— Start The data —

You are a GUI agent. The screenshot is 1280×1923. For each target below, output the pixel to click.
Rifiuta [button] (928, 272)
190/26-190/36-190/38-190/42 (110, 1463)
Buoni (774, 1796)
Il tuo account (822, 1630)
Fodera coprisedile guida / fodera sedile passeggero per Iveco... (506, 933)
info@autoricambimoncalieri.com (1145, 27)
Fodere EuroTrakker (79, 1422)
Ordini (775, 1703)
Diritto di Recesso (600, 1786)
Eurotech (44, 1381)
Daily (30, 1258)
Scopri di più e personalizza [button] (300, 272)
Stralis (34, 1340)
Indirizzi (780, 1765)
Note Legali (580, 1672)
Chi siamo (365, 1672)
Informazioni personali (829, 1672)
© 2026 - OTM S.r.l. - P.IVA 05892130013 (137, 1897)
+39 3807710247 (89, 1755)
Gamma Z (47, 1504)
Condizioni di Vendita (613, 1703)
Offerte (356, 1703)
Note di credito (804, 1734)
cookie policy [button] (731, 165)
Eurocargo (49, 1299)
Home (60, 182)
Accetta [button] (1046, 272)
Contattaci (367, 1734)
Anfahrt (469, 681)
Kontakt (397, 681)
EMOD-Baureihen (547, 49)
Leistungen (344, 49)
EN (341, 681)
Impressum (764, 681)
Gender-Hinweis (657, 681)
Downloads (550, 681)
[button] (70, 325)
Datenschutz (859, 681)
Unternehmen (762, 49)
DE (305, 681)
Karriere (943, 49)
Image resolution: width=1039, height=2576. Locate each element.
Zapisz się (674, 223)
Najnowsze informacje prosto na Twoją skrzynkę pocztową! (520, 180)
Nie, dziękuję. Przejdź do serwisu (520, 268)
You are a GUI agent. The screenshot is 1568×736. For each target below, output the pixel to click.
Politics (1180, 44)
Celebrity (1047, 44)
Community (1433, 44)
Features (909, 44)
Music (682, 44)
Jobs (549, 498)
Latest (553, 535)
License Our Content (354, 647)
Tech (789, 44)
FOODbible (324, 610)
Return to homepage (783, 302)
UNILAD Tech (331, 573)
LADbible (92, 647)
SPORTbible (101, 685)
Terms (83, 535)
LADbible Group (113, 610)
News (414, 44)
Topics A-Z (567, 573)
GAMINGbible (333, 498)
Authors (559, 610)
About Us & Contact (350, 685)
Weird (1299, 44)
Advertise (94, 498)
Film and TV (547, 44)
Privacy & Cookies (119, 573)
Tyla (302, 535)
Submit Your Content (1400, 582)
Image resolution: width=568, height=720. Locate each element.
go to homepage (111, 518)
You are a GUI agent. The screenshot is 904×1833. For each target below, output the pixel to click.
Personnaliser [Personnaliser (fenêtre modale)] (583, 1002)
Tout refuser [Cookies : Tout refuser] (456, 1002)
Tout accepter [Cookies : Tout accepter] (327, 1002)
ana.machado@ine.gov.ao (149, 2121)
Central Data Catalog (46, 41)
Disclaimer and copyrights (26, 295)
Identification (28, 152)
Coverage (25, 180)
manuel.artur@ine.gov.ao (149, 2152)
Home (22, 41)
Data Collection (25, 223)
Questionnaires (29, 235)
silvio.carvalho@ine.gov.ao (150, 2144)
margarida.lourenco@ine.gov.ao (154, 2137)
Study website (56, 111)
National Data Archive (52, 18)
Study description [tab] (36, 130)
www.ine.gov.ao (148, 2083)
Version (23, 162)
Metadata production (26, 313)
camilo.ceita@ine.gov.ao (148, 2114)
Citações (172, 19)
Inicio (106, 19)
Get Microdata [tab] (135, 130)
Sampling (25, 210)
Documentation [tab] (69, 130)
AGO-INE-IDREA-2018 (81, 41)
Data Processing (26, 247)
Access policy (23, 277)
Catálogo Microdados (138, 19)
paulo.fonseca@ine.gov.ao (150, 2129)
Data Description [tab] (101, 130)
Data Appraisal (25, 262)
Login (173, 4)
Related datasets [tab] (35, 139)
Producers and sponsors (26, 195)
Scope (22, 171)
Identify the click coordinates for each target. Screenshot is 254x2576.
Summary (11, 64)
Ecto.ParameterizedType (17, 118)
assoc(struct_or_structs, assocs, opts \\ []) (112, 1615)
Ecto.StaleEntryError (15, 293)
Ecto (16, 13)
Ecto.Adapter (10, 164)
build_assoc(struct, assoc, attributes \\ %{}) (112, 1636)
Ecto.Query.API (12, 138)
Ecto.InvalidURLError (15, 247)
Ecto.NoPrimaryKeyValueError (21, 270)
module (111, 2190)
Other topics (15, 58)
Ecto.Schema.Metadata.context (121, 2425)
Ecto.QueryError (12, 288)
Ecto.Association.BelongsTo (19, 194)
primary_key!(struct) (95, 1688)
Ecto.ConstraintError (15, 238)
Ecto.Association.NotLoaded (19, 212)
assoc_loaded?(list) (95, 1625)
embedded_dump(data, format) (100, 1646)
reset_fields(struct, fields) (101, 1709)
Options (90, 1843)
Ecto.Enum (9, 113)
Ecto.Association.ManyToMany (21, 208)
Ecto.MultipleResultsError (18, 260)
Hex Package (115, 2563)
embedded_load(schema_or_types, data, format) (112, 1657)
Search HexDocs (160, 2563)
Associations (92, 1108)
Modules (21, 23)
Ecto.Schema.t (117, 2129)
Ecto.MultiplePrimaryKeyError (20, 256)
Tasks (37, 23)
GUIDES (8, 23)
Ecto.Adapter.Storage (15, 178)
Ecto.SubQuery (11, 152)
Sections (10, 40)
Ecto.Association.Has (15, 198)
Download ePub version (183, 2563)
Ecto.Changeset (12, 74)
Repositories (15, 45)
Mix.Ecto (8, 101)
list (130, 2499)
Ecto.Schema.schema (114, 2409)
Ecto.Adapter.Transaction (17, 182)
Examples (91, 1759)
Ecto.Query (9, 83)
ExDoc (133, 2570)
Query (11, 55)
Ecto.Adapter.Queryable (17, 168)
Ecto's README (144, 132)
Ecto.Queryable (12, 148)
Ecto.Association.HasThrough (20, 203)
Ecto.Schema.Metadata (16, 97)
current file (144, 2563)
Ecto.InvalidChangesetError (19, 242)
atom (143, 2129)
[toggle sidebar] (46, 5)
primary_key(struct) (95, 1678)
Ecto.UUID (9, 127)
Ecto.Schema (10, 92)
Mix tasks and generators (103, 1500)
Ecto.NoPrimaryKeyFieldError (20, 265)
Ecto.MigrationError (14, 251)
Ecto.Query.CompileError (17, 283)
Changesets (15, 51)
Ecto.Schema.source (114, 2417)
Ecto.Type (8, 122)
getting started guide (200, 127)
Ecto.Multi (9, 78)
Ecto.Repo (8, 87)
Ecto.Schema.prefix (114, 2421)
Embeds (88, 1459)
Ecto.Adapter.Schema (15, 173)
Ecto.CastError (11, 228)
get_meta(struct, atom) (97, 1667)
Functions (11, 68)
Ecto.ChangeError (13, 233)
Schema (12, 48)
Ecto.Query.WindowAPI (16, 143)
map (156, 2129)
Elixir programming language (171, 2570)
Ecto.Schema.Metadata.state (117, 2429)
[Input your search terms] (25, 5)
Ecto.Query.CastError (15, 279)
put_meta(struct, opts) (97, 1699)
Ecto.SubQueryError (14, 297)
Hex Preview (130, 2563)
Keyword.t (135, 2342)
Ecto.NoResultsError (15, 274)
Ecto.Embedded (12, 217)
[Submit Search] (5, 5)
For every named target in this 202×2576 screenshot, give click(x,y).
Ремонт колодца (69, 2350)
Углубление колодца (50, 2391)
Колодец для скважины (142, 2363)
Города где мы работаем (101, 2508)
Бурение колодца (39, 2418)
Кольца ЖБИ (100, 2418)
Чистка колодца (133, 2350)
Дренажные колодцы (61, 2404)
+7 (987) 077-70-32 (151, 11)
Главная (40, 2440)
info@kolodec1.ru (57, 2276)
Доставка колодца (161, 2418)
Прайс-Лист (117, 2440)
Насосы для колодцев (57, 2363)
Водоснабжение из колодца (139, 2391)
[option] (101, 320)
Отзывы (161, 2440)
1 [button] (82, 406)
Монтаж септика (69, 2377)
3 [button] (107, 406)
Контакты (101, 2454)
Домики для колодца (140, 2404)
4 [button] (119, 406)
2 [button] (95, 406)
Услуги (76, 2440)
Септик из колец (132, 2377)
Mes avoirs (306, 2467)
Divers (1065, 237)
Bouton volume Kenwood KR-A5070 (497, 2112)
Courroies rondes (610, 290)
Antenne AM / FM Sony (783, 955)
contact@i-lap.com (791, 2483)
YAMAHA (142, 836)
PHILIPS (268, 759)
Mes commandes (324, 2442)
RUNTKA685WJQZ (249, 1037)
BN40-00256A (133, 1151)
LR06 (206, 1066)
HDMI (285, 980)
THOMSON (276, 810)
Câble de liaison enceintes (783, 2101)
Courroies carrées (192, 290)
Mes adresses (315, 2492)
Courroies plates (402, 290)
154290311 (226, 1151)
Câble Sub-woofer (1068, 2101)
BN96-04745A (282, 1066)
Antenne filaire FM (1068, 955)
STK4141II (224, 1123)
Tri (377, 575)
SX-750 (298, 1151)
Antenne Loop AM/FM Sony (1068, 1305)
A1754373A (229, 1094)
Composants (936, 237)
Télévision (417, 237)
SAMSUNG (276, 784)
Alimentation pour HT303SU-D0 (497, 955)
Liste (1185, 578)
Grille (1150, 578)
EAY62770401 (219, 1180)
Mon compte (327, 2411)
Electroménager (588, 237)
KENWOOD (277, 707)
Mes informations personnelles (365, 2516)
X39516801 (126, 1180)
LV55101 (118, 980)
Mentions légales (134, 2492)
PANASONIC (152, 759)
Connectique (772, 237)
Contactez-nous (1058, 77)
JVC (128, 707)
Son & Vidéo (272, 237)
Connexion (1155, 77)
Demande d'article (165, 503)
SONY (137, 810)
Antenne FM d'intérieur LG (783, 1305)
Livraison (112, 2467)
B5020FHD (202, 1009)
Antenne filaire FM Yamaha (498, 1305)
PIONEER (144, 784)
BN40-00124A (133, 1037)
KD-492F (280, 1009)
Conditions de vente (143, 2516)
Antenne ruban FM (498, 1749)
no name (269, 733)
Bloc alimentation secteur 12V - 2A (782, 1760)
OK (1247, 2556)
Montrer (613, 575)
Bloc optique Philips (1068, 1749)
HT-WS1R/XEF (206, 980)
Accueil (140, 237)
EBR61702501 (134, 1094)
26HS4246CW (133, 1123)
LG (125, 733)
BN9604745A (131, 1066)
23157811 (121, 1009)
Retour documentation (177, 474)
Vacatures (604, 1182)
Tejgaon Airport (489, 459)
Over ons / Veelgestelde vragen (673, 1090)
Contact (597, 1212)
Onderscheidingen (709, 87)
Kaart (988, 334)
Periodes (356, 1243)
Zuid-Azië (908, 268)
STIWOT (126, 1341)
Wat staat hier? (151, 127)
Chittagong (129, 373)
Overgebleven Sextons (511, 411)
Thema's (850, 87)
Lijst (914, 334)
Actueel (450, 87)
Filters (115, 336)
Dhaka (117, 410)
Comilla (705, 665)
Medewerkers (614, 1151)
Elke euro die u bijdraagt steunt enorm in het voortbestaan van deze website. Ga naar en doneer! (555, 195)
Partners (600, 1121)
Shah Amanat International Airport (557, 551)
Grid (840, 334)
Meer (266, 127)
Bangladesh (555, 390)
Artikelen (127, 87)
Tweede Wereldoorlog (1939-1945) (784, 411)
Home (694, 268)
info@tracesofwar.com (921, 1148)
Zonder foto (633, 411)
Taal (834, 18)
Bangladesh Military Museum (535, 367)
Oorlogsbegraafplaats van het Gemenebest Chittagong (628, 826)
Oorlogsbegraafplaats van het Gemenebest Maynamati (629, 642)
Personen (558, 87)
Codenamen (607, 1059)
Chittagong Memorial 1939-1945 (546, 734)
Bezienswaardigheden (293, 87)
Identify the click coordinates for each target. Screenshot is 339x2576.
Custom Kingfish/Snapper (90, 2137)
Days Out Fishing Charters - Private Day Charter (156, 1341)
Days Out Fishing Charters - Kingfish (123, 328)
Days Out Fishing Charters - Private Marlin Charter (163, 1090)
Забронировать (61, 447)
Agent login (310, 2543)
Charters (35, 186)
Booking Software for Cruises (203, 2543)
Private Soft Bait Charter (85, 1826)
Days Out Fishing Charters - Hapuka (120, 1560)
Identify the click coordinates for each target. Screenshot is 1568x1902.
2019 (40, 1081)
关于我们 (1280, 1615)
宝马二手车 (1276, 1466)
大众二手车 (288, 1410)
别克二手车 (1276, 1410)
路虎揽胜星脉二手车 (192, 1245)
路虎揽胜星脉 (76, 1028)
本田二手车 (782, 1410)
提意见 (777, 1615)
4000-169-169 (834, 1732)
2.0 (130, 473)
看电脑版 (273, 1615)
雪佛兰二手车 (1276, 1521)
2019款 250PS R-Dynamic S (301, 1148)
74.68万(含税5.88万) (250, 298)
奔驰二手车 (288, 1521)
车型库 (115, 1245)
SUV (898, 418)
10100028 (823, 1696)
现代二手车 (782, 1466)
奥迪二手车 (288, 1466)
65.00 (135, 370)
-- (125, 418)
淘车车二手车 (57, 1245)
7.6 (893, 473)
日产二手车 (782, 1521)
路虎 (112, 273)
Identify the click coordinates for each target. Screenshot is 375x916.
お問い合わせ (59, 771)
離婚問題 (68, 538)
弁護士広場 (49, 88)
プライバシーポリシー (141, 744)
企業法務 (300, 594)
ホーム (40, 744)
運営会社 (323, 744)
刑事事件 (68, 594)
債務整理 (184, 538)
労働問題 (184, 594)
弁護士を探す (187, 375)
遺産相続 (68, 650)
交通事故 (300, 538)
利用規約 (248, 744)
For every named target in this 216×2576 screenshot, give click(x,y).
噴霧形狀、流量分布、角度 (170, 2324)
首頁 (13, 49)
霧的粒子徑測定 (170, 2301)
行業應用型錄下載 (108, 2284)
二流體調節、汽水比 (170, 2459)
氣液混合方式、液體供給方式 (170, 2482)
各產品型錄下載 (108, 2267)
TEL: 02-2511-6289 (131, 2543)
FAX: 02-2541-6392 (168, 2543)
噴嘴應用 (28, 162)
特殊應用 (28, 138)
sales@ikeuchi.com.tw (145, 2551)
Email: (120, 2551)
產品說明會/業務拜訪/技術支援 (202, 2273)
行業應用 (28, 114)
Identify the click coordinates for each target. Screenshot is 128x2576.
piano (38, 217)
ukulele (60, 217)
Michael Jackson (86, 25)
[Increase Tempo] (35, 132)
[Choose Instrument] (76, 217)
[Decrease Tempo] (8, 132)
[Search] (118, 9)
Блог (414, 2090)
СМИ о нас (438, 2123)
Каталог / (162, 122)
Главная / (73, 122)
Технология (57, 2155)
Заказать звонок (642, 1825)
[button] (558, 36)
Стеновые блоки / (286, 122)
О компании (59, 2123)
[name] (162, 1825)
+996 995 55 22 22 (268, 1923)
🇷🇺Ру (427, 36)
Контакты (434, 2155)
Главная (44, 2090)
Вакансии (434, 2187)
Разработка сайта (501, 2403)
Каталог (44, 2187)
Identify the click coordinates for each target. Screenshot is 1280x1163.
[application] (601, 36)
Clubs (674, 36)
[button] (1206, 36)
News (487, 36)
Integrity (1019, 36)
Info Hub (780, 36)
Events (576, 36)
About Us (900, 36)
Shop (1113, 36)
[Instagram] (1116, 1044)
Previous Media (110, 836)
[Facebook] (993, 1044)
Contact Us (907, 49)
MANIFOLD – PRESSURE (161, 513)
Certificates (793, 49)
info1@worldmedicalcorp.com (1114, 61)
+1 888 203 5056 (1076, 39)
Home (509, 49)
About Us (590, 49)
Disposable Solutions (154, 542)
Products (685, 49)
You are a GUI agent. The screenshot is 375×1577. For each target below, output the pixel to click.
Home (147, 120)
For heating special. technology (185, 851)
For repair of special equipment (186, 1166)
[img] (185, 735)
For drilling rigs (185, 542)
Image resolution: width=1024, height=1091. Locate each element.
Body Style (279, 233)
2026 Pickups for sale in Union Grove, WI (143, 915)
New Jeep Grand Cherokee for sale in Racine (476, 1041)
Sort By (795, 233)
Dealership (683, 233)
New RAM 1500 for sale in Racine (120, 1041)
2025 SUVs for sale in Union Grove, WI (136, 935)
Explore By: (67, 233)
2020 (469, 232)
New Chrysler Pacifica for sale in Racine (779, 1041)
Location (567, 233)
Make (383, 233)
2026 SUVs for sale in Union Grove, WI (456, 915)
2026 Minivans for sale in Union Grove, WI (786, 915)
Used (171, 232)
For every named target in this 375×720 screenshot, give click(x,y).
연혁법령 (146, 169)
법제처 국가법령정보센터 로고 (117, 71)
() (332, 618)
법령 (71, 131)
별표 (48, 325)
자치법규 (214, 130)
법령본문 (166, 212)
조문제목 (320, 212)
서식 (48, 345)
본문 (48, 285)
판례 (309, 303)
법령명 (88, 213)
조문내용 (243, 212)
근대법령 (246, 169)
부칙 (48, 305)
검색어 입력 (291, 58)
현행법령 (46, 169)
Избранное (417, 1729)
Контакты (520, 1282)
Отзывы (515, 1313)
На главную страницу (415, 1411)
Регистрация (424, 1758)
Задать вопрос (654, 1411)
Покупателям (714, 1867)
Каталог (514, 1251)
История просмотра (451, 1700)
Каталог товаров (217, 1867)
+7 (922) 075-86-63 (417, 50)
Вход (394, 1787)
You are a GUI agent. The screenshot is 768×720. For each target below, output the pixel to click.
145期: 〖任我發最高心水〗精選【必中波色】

— End The data —

• _Problem to work on_
Please pull out the data above word for word, starting with the line with "Chi siamo (365, 1672)" and going on through the line with "Unternehmen (762, 49)", with both of those lines included.

• _Solution_
Chi siamo (365, 1672)
Informazioni personali (829, 1672)
© 2026 - OTM S.r.l. - P.IVA 05892130013 (137, 1897)
+39 3807710247 (89, 1755)
Gamma Z (47, 1504)
Condizioni di Vendita (613, 1703)
Offerte (356, 1703)
Note di credito (804, 1734)
cookie policy [button] (731, 165)
Eurocargo (49, 1299)
Home (60, 182)
Accetta [button] (1046, 272)
Contattaci (367, 1734)
Anfahrt (469, 681)
Kontakt (397, 681)
EMOD-Baureihen (547, 49)
Leistungen (344, 49)
EN (341, 681)
Impressum (764, 681)
Gender-Hinweis (657, 681)
Downloads (550, 681)
[button] (70, 325)
Datenschutz (859, 681)
Unternehmen (762, 49)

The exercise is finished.